» Problem: Continue the blog post about the constitutional challenge to North Carolina's HB2 from where it stops.

» Passage for review:
▶

Monday, March 28, 2016
Constitutional Challenge to North Carolina's Anti-LGBT HB2 Filed
The controversial North Carolina statute passed last week, known as HB2, entitled "An Act to provide for single-sex multiple occupancy bathroom and changing facilities in schools and public agencies and to create statewide consistency in regulation of employment and public accommodations," has been challenged in a Complaint filed this morning, Carcaño v. McCrory, in the Middle District of North Carolina. The plaintiffs are three individuals as well as the organizations ACLU North Carolina and Equality North Carolina.
As the Act's title and the complaint's description note, HB2 has two distinct aspects relating to LGBT issues.
First, it mandates that school boards and state agencies, including the university and community college systems, "shall require every multiple occupancy bathroom or changing facility to be designated for and only used by persons based on their biological sex."

◀

» Extracted data:
▶

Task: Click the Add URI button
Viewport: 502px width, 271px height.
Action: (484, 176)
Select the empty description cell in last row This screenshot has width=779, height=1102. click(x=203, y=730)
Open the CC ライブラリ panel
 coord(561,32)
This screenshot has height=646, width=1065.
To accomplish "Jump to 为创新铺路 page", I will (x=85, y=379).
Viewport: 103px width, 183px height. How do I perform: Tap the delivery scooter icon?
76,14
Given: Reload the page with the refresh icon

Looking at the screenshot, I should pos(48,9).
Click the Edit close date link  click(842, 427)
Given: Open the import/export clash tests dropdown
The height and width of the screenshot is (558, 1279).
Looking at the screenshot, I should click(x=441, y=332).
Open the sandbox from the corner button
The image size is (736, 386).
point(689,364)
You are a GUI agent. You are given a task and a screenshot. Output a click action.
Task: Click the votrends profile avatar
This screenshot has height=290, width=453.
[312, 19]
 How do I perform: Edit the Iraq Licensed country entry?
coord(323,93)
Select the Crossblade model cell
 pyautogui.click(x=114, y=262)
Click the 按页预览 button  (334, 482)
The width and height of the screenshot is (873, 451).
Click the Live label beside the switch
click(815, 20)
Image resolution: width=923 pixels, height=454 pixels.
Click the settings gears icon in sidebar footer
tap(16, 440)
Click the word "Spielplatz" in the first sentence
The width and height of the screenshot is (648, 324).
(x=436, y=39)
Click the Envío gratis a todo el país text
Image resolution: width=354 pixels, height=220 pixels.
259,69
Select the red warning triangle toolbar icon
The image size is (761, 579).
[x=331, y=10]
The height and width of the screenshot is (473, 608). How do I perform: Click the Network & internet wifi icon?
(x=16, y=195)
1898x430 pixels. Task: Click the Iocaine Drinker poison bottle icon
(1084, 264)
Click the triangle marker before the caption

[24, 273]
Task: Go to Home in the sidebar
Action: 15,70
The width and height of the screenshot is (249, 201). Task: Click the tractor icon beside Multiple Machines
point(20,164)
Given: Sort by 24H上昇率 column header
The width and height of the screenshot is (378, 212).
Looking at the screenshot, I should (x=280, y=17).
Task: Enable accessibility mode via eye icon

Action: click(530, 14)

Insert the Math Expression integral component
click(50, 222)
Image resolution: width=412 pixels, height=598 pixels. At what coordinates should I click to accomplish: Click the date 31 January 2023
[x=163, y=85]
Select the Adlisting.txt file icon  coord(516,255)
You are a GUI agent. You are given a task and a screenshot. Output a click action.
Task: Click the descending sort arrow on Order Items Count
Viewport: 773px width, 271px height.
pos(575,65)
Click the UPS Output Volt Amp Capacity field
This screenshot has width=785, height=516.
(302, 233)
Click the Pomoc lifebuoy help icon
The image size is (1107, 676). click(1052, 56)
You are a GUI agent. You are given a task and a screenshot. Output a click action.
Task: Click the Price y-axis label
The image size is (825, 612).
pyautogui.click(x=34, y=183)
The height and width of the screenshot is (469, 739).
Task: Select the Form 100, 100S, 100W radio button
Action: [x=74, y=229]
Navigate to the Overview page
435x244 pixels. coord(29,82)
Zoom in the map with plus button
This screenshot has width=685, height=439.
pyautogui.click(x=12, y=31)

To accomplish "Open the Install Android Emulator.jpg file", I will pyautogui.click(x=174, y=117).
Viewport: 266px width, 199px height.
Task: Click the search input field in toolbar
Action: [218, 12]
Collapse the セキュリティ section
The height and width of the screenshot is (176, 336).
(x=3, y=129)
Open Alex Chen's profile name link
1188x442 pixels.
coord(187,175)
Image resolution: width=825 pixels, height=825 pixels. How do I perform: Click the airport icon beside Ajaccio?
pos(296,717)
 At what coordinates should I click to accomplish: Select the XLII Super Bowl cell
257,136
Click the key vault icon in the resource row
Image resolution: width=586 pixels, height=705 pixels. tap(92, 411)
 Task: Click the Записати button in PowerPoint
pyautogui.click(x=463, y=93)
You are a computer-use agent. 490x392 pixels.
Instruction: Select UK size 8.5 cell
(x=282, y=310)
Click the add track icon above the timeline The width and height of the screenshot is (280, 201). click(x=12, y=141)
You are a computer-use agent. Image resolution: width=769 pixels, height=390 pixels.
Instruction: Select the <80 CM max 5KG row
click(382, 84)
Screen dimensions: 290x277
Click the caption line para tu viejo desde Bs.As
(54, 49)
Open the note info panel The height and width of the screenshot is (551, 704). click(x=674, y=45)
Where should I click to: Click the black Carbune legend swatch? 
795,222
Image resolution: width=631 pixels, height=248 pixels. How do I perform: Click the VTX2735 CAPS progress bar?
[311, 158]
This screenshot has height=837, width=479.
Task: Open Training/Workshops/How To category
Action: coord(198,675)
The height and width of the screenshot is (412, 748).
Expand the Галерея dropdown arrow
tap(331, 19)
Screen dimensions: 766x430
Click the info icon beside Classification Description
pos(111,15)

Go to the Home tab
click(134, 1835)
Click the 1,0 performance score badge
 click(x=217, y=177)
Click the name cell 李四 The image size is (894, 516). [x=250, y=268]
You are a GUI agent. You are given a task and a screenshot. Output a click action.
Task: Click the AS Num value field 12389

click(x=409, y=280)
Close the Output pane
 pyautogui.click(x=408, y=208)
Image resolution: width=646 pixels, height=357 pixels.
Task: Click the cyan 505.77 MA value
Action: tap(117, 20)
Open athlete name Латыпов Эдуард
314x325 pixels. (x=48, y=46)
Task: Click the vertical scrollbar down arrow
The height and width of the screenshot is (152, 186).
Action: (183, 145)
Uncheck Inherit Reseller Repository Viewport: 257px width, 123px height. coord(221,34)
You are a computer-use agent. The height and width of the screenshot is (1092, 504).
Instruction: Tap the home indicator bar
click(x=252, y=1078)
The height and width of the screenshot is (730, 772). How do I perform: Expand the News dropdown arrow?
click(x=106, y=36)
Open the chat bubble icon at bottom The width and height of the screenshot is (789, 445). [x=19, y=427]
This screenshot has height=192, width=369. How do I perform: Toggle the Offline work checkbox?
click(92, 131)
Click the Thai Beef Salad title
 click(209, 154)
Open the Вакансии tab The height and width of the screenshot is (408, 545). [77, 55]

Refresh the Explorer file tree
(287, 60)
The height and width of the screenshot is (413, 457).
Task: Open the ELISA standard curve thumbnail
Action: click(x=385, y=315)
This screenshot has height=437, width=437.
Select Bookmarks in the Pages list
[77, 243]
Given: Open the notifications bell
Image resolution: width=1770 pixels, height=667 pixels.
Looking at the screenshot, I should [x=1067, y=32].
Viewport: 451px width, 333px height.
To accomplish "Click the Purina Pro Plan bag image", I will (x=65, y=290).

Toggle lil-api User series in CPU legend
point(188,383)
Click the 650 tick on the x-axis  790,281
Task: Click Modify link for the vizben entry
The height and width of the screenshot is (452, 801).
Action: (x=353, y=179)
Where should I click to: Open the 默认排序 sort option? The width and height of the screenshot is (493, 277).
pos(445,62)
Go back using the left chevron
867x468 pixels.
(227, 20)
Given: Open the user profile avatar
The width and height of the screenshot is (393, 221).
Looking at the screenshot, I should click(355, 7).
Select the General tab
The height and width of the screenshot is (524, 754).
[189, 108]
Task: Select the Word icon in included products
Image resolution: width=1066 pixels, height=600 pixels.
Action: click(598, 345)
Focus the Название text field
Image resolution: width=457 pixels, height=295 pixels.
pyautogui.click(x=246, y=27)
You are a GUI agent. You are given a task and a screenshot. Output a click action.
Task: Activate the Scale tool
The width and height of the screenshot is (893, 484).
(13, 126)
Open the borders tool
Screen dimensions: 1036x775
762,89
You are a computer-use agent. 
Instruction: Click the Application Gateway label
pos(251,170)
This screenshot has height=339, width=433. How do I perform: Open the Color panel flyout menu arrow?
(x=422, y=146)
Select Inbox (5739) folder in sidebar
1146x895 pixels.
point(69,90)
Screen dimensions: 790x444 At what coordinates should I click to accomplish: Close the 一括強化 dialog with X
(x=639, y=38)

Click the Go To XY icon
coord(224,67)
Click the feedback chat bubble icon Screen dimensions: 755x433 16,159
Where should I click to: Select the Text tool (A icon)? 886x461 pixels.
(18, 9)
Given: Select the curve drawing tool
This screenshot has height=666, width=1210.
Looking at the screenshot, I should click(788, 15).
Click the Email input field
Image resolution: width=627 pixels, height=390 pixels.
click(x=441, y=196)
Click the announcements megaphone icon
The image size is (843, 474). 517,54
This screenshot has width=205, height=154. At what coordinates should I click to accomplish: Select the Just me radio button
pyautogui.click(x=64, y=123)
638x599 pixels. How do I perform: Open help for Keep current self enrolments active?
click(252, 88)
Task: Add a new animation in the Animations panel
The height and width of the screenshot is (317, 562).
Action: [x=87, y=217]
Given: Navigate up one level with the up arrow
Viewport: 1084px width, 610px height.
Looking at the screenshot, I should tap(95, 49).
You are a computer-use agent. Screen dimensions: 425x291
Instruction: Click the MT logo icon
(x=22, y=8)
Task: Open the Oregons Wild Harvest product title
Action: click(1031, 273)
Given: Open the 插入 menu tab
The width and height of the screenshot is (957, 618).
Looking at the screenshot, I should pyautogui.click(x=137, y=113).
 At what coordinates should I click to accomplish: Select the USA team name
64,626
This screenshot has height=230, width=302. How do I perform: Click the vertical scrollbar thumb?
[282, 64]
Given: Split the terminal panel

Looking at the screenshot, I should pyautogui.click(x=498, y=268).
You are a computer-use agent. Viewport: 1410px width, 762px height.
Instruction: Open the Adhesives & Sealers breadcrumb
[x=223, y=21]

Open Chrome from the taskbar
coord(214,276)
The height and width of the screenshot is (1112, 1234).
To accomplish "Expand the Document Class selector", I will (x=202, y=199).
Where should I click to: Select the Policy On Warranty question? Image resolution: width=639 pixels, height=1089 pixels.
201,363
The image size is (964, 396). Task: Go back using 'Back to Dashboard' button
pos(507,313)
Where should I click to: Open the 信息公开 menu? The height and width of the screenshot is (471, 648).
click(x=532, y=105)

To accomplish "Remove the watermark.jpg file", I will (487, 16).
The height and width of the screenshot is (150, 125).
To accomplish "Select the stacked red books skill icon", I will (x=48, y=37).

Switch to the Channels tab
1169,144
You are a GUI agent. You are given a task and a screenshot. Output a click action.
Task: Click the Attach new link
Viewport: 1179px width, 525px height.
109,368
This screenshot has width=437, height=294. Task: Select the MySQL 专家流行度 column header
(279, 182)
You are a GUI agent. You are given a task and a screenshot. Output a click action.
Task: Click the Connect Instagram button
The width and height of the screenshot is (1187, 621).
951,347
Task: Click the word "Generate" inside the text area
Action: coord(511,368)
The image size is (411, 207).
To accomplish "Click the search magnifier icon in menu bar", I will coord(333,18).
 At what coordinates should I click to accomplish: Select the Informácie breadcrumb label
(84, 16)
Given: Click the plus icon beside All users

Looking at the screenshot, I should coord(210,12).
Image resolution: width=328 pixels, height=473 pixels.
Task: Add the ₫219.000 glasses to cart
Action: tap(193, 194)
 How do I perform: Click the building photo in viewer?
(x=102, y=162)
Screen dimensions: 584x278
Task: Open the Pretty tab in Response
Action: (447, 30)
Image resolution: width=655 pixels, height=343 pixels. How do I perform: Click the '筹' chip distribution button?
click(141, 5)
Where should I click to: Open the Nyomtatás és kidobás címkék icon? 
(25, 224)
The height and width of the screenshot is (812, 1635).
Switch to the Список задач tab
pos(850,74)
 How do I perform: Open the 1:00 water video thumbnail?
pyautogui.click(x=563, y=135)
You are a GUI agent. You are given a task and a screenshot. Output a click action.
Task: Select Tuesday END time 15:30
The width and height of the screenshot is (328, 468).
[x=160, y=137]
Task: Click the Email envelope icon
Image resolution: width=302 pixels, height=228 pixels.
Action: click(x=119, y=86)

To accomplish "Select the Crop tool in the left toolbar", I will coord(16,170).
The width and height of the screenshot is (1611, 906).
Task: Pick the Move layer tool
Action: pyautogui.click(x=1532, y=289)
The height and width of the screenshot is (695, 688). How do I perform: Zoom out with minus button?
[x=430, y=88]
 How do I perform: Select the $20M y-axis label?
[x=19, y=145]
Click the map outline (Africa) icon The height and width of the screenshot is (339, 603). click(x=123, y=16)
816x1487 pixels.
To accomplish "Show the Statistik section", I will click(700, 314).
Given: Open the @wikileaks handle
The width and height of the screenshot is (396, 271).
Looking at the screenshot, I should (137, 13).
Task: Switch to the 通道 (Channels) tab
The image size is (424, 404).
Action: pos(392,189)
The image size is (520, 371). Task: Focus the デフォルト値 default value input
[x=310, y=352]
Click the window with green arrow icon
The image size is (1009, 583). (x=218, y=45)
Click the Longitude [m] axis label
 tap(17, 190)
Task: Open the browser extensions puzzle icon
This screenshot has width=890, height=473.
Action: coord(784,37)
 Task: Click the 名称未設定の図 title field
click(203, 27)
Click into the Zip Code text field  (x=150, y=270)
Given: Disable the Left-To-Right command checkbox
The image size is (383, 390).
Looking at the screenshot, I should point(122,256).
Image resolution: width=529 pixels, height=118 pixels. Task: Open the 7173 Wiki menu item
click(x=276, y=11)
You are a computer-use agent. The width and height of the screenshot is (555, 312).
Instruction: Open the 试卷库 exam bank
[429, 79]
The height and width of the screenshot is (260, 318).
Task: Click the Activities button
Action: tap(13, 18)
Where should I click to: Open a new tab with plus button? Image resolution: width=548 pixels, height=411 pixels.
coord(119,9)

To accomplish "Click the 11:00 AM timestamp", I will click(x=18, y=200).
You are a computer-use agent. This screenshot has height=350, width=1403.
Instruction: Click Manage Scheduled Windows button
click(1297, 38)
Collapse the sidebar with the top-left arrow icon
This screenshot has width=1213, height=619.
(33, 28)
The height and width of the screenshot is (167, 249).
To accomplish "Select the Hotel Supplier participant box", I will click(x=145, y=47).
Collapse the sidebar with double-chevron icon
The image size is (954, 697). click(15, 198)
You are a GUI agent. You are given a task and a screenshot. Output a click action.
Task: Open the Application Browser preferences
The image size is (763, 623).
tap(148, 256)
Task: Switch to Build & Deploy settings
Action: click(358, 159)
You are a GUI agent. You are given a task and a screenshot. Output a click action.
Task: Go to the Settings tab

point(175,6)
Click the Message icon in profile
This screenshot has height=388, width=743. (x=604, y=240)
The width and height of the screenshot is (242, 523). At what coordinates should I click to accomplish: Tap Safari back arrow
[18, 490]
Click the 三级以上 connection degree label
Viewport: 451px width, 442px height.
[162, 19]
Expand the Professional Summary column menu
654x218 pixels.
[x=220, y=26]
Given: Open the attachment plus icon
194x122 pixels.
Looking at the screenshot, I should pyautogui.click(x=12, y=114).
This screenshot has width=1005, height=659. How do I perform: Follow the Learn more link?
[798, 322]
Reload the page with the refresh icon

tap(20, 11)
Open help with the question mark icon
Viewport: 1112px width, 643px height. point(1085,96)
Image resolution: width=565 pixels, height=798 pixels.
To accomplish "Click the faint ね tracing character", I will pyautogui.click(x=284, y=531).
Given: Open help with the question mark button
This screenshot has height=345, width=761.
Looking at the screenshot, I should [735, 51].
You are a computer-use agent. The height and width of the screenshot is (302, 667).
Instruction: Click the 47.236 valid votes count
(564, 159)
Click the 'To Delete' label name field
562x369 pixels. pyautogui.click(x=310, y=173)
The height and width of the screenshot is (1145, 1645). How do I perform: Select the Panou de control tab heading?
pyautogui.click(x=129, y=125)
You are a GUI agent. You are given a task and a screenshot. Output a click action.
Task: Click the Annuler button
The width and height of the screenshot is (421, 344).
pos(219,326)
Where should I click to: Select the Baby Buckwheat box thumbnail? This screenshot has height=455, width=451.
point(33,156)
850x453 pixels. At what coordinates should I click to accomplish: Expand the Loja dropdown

◀

» Answer box:
Second, in Part III of the bill, it will "supersede and preempt" any "ordinance, regulation, resolution, or policy adopted or imposed by a unit of local government or other political subdivision of the State that regulates or imposes any requirement upon an employer pertaining to the regulation of discriminatory practices in employment." The bill amended the state-wide policy prohibiting discrimination on the basis of "sex" to read "biological sex," thus making the intent clear. As the complaint alleges, the city of Charlotte had passed a non-discrimination ordinance on the basis of sexual orientation and gender identity, prompting the legislative action.
(Interestingly, Part II of the bill supersedes and preempts local ordinances relating to wage and hour provisions.)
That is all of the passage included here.